_EXCERPT_:
..............................

Yup, I occasionally get an interesting looking article from them in my twitter/facebook feed and then always regret clicking it.
 

Gotdatmoney

Member
Oct 28, 2017
14,487
Ads are annoying and I hate being assaulted with them but the reason I started using ad block is websites who showed zero care about the ads they displayed and getting lead to sketch sites with malware and other shit. I had enough and just used ad block. I dont care about a banner or some shit. That's totally fine.
 

AlanOC91

Owner of YGOPRODeck.com
Verified
Nov 5, 2017
960
This is always a touchy subject I find. Especially since I'm usually on the receiving end of trying to figure out an optimal solution.

My site is run on a dedicated server. This roughly costs me around €250 per month. We provide a huge amount of services (full card database, card tooltips for developers, full API, article writers who need to be paid and more) which made this a necessity. On top of that Cloudflare, Google Cloud Storage and a few other things add about €120ish to that per month for a total of around €370 which is rather expensive.

We absolutely need ads on the site to keep the site afloat. I have heavily looked into alternative forms of revenue (dontations, patreon, etc) but none of them are quite good enough to keep the site up. I have tried my absolute hardest to not make the ads on the site annoying or intrusive (more on that with my next point). I have a very small message on the homepage if ad-blocker is detected.

2whuEJu.png


At the start of 2019, I entered an advertising partnership with Fanbyte. They have taken over the ads on the site and they are in charge of the ads (but I still have the final say at the end of the day if I choose to).

..............................

[Rows of pointing data]
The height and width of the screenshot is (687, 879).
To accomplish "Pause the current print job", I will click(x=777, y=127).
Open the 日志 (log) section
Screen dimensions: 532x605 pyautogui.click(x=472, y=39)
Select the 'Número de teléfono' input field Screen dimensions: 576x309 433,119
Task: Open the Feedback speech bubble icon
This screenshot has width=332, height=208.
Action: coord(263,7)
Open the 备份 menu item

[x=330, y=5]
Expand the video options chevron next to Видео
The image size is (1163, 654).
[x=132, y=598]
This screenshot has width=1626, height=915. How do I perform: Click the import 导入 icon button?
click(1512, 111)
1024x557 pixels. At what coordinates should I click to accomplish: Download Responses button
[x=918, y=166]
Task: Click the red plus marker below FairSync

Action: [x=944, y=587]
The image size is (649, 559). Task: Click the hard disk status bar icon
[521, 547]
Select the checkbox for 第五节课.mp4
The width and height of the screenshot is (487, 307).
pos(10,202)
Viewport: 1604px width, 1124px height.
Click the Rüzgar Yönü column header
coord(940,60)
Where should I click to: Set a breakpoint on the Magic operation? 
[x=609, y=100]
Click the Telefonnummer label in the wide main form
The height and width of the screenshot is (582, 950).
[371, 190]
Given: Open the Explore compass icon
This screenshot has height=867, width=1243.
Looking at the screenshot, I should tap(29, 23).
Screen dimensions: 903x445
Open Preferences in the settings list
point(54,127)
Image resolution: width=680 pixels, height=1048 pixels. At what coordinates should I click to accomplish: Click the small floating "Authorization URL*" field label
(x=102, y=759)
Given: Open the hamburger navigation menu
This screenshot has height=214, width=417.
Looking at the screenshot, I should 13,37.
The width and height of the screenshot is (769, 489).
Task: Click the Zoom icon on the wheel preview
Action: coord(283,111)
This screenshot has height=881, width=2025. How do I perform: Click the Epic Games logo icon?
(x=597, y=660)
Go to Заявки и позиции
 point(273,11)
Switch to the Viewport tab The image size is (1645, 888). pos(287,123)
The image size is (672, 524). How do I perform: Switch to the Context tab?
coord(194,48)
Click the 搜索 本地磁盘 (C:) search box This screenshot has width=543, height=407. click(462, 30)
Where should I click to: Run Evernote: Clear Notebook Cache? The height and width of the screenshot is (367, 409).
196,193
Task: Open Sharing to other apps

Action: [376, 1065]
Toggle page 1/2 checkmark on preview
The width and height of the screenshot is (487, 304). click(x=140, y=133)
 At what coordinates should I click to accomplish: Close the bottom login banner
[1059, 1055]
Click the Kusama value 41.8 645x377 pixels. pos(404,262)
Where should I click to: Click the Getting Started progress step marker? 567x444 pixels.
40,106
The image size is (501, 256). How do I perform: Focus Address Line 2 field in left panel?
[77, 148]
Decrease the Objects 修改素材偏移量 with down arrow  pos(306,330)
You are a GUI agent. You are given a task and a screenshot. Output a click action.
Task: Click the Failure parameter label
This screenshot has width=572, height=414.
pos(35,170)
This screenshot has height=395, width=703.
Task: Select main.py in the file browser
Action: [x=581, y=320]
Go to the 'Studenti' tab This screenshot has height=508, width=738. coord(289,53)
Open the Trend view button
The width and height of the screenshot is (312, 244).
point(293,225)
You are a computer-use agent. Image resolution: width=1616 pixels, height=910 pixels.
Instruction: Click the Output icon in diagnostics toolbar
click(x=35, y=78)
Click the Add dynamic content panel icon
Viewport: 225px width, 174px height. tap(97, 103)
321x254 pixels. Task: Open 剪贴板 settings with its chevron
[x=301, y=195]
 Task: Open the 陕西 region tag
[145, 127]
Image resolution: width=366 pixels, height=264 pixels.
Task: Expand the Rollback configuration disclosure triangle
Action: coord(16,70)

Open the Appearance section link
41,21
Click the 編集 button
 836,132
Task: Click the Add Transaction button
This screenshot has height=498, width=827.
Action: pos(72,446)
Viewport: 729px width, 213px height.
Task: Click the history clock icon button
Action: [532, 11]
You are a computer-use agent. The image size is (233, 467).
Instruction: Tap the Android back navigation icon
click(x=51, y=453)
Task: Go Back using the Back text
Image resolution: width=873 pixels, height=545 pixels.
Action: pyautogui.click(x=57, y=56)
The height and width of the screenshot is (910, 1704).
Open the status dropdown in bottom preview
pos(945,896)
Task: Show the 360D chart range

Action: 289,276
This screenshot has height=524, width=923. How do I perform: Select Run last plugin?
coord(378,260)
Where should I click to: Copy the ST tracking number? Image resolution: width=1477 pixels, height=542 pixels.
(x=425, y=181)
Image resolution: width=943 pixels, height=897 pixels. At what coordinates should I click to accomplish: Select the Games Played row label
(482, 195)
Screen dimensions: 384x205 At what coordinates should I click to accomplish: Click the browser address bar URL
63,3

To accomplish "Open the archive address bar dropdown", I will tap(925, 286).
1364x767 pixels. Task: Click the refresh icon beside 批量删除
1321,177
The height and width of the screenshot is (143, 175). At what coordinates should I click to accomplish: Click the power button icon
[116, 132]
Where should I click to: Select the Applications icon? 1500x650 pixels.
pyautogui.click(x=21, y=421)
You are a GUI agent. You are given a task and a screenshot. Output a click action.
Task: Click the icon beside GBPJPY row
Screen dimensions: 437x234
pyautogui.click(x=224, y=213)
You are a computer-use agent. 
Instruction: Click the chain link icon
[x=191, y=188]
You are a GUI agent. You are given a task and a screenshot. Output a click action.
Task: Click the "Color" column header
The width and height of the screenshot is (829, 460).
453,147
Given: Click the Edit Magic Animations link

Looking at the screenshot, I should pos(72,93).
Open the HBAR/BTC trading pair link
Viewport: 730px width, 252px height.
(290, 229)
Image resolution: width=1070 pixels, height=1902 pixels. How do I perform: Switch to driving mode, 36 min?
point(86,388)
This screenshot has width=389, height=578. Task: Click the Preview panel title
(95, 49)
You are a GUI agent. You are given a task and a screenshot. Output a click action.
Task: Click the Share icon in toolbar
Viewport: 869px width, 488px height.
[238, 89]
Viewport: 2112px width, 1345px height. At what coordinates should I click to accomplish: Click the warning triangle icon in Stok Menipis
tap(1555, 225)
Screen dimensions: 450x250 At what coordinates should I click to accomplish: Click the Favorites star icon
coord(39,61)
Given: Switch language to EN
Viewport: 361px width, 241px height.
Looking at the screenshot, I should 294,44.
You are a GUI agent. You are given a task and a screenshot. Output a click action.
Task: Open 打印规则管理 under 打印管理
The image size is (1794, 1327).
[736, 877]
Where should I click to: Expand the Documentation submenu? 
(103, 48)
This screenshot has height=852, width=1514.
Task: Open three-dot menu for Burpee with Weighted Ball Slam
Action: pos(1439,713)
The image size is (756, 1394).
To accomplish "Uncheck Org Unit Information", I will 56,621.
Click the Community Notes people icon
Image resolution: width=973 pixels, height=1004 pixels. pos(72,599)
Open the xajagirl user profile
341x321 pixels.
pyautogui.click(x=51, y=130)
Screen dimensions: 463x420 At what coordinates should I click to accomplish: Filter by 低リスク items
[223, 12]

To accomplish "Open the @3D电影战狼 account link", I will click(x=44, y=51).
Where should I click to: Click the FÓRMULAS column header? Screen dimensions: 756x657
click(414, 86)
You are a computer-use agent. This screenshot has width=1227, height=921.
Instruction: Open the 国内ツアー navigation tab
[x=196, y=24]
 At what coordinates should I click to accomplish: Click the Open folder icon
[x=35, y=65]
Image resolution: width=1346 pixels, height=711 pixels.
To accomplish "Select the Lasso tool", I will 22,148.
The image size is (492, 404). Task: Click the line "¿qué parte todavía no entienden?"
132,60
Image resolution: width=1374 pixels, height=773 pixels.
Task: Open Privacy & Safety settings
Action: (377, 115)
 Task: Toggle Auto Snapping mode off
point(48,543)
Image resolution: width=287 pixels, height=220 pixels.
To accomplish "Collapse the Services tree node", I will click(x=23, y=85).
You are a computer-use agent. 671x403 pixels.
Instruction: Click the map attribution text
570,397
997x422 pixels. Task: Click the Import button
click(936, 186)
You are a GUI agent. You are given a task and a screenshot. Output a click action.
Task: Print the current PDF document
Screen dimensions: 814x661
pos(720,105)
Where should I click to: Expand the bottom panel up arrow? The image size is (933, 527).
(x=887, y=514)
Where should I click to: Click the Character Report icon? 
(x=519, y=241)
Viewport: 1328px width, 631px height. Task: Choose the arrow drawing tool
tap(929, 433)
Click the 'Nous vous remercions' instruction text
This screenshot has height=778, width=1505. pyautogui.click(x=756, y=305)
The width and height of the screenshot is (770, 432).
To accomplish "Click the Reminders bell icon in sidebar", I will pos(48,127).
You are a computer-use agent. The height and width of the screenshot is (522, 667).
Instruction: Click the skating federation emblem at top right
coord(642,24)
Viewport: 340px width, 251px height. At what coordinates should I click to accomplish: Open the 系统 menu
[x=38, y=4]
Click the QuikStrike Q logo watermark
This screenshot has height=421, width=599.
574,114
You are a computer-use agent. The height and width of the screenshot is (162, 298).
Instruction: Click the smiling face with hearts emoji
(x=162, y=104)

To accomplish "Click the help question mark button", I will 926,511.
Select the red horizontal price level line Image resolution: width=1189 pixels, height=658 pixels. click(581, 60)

..............................

_WHAT TO DO_:
[1] Quote the passage of the ad-blocking forum thread between "We absolutely need" and "ad-blocker is detected.", inclusive.
[2] In the ad-blocking forum thread, what does the dedicated server for YGOPRODeck.com cost each month?
[3] Carry on the ad-blocking forum thread from its last sentence.

_EXPECTED RESPONSES_:
[1]
We absolutely need ads on the site to keep the site afloat. I have heavily looked into alternative forms of revenue (dontations, patreon, etc) but none of them are quite good enough to keep the site up. I have tried my absolute hardest to not make the ads on the site annoying or intrusive (more on that with my next point). I have a very small message on the homepage if ad-blocker is detected.

[2] Around €250 per month.

[3]
We agreed on some ads and I disagreed and denied others (video that scrolls with you in the sidebar I said "no" to).

Now the hard part. I remember sharing an article from the site once and all USA based users were being ad-redirected to these malware giveaway sites. Needless to say, I was super pissed and not happy. Obviously this is not what I intended or wanted. I shot an email to the ad team and they had the redirects blacklisted and the advertiser blacklisted and fully apologized to me. I'm still a little annoyed at the situation but these things do happen and often happen unintentionally. They even happened when I was alone with Google ads and I had to report them to Google.

I'm not entirely sure what my point is (a lot of rambling) except that these things are a constant headache and sometimes very hard to directly control.
 

Syysch

Member
Oct 30, 2017
422
The ad saturation of America is forced on everyone via the internet
Watching US tv is torture

I dont have tv service because it's insanely expensive, but i was sitting in the doctor's office last week and they had Dr Phil on the tv, and it literally felt like it was 3 mins of show followed by 5 mins of ads over and over. I dont understand how people can watch that kind of crap, especially when parts of the show itself are another ad as they give a product away to a guest and the audience with someone there to talk about it that ends up sounding like an extended live commercial.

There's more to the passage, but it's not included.